(Problem to work on):
Pull every line with "computer" from the entries below.

· · · · ·

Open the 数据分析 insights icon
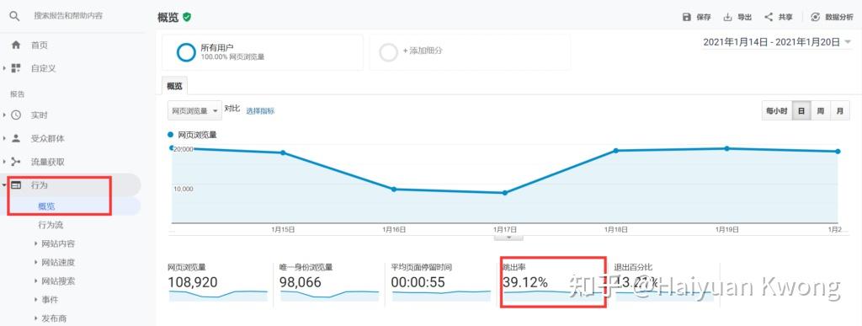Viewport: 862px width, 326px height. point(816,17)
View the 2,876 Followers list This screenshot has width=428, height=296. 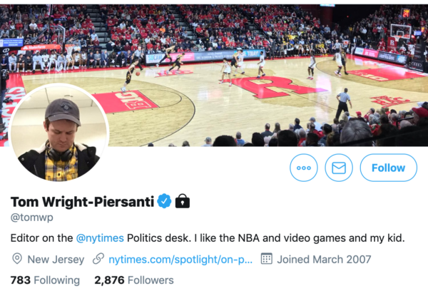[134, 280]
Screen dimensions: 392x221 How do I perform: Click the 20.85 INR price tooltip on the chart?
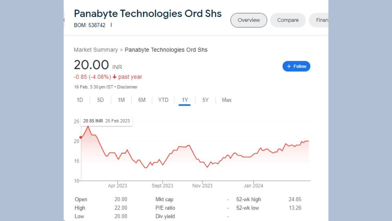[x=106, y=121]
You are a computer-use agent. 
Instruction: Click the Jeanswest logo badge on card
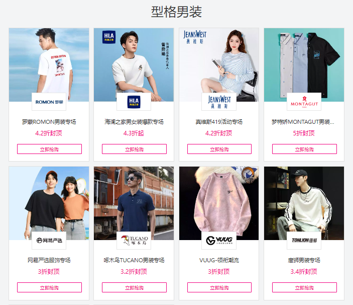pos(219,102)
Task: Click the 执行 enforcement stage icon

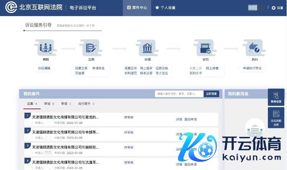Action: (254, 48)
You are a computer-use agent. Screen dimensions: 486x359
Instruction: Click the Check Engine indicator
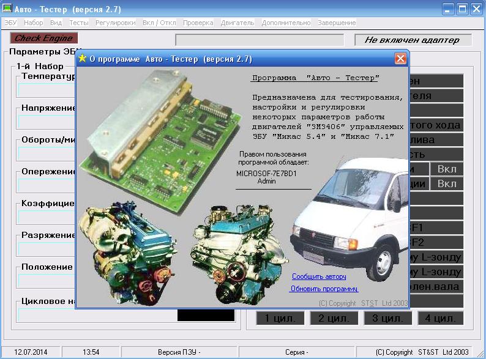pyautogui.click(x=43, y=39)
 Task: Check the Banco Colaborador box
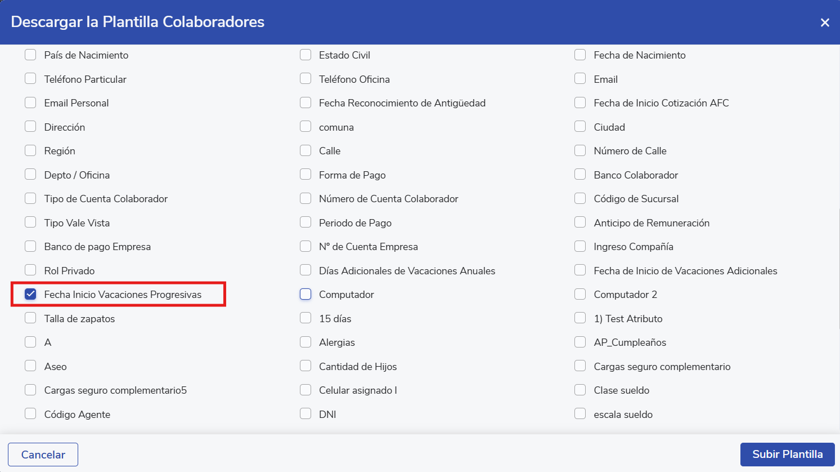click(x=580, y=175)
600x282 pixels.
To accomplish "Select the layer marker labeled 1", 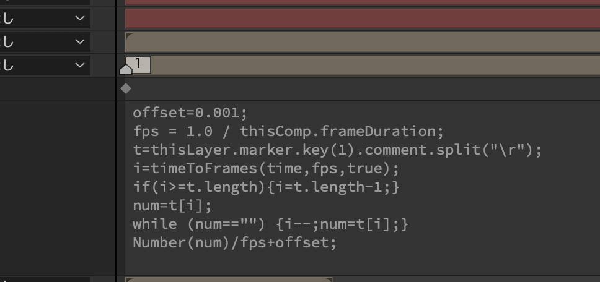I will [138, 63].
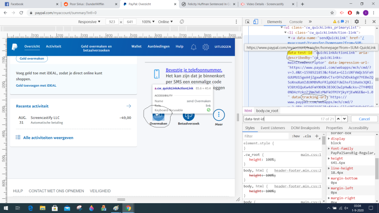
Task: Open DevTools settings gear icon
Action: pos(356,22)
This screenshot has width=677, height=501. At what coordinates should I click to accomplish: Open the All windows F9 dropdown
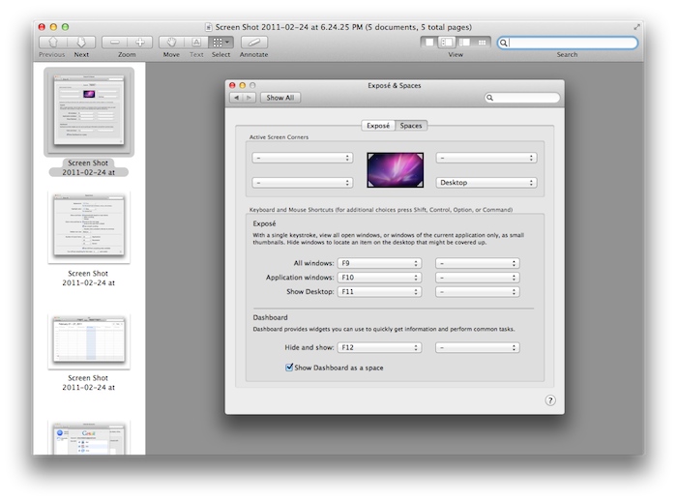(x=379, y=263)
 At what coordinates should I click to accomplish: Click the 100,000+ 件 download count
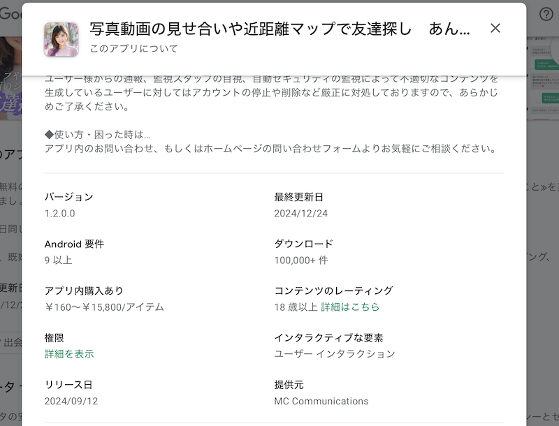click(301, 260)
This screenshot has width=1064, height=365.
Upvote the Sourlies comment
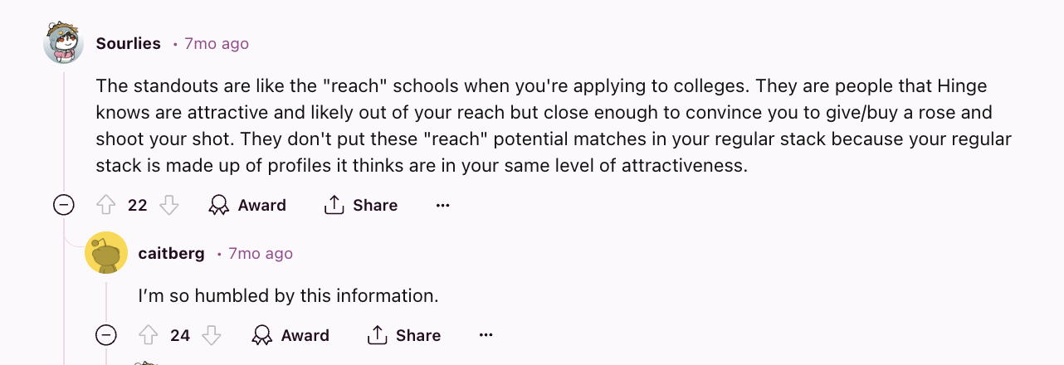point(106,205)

· · · · ·

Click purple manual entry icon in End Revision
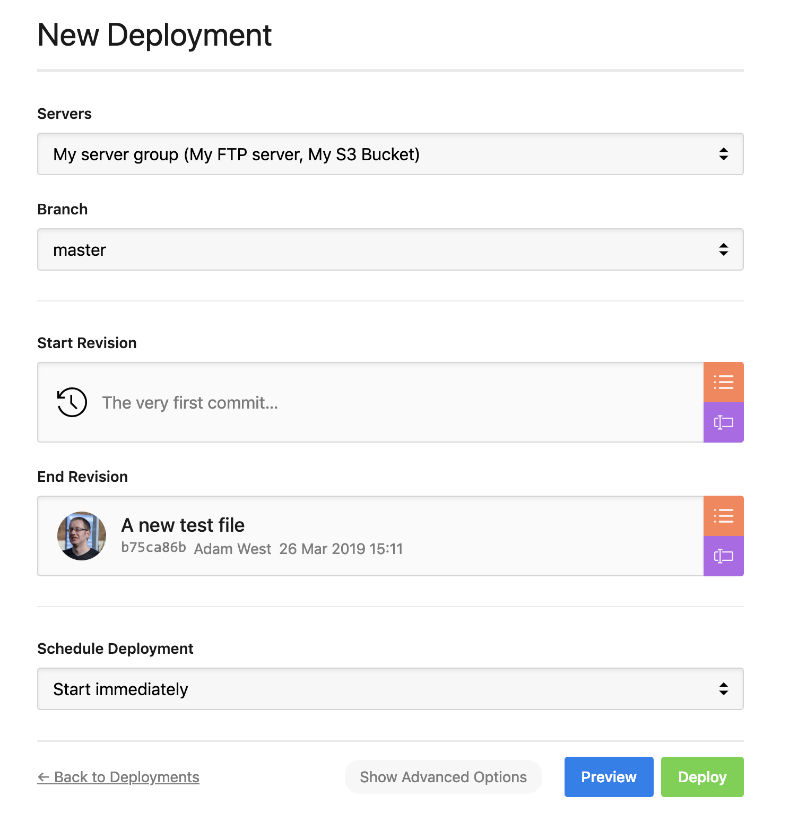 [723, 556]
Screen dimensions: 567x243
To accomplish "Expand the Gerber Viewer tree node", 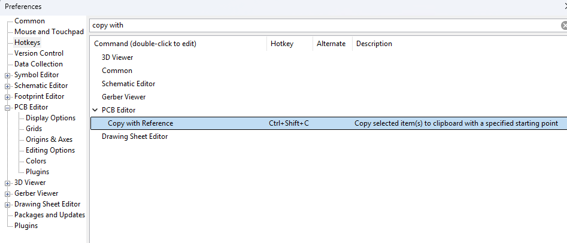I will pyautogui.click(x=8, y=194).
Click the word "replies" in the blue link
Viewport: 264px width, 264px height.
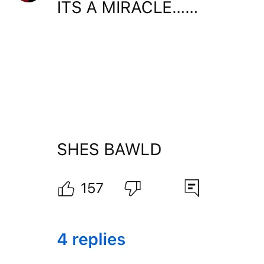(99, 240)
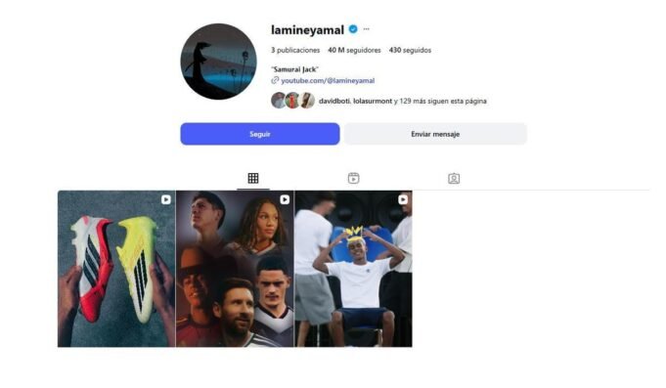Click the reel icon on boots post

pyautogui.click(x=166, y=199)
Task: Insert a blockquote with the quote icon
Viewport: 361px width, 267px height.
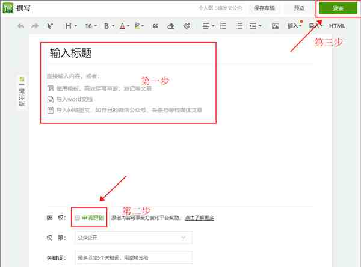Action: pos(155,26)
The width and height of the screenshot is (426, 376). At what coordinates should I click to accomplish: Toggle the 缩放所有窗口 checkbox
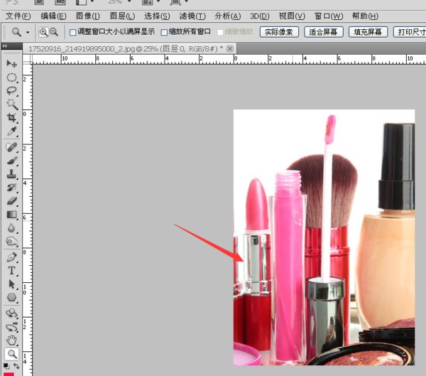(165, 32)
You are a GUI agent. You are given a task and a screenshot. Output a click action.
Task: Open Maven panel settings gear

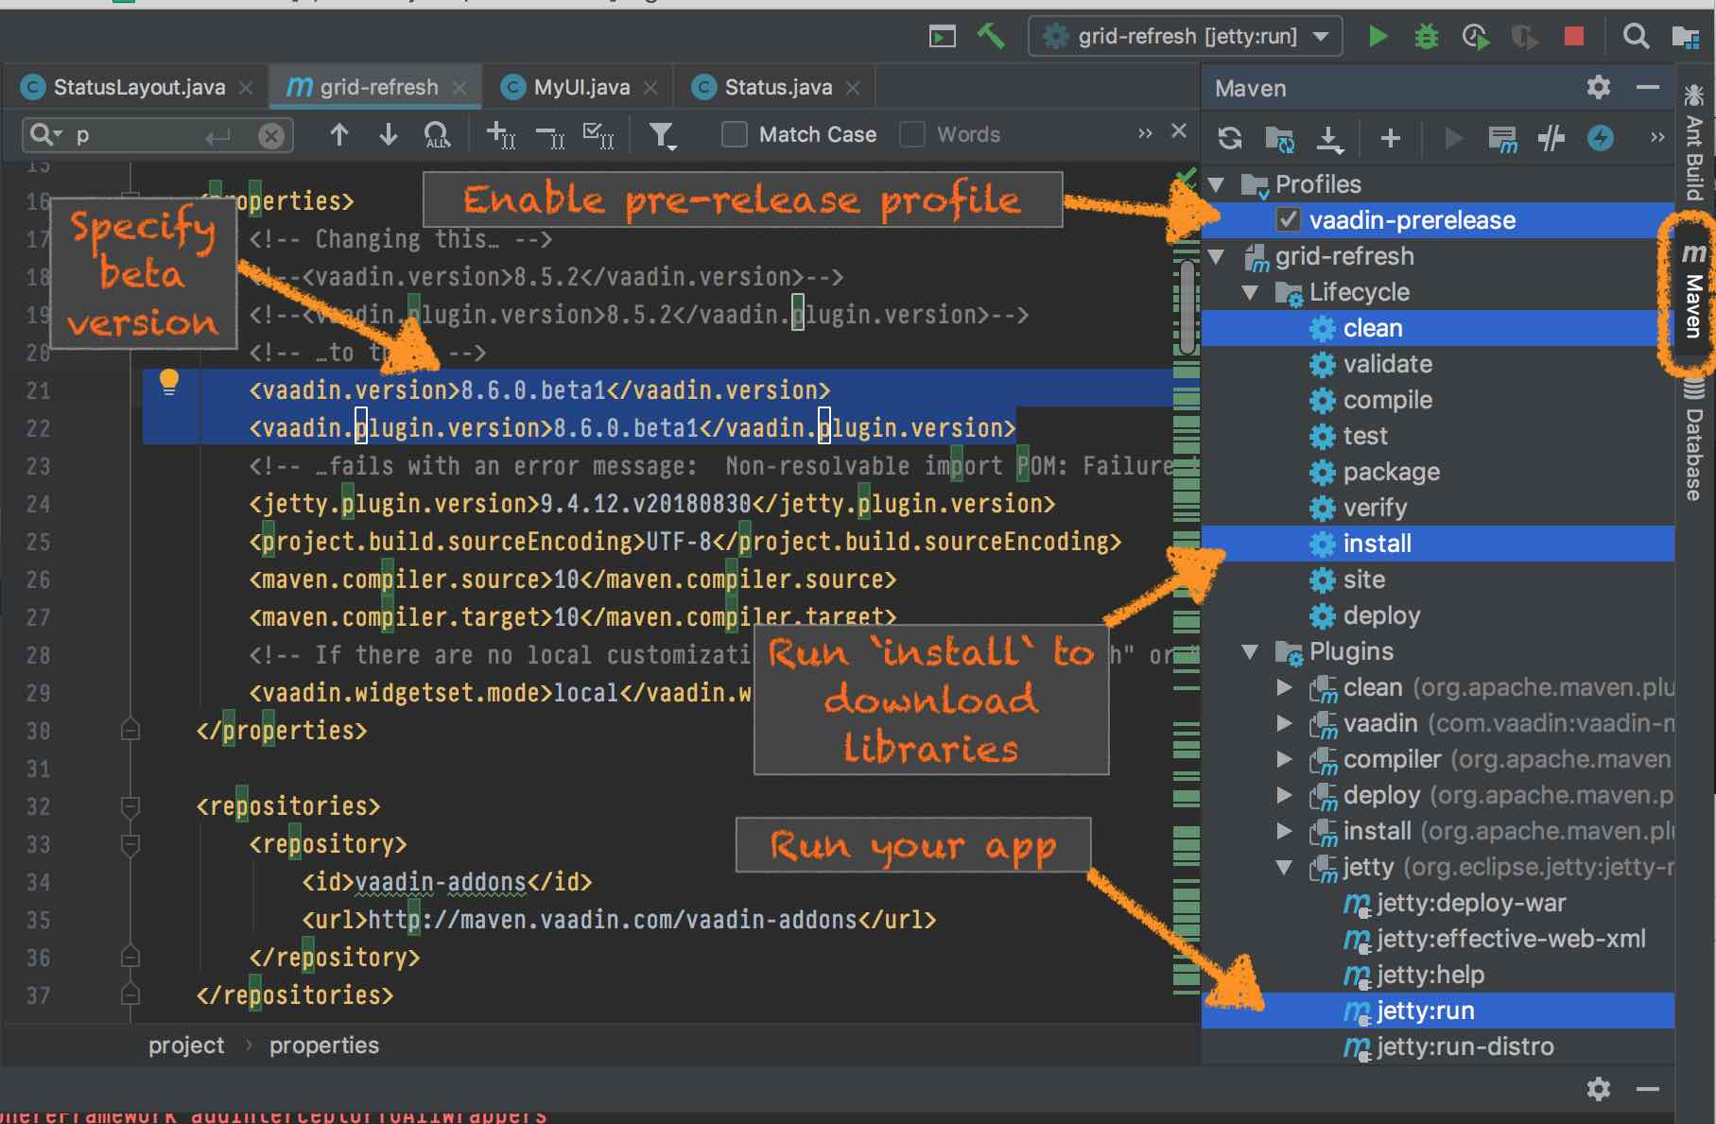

· · · · ·

(Result for this exercise):
You are a computer-use agent. 
You are a computer-use agent. Screen dimensions: 486x359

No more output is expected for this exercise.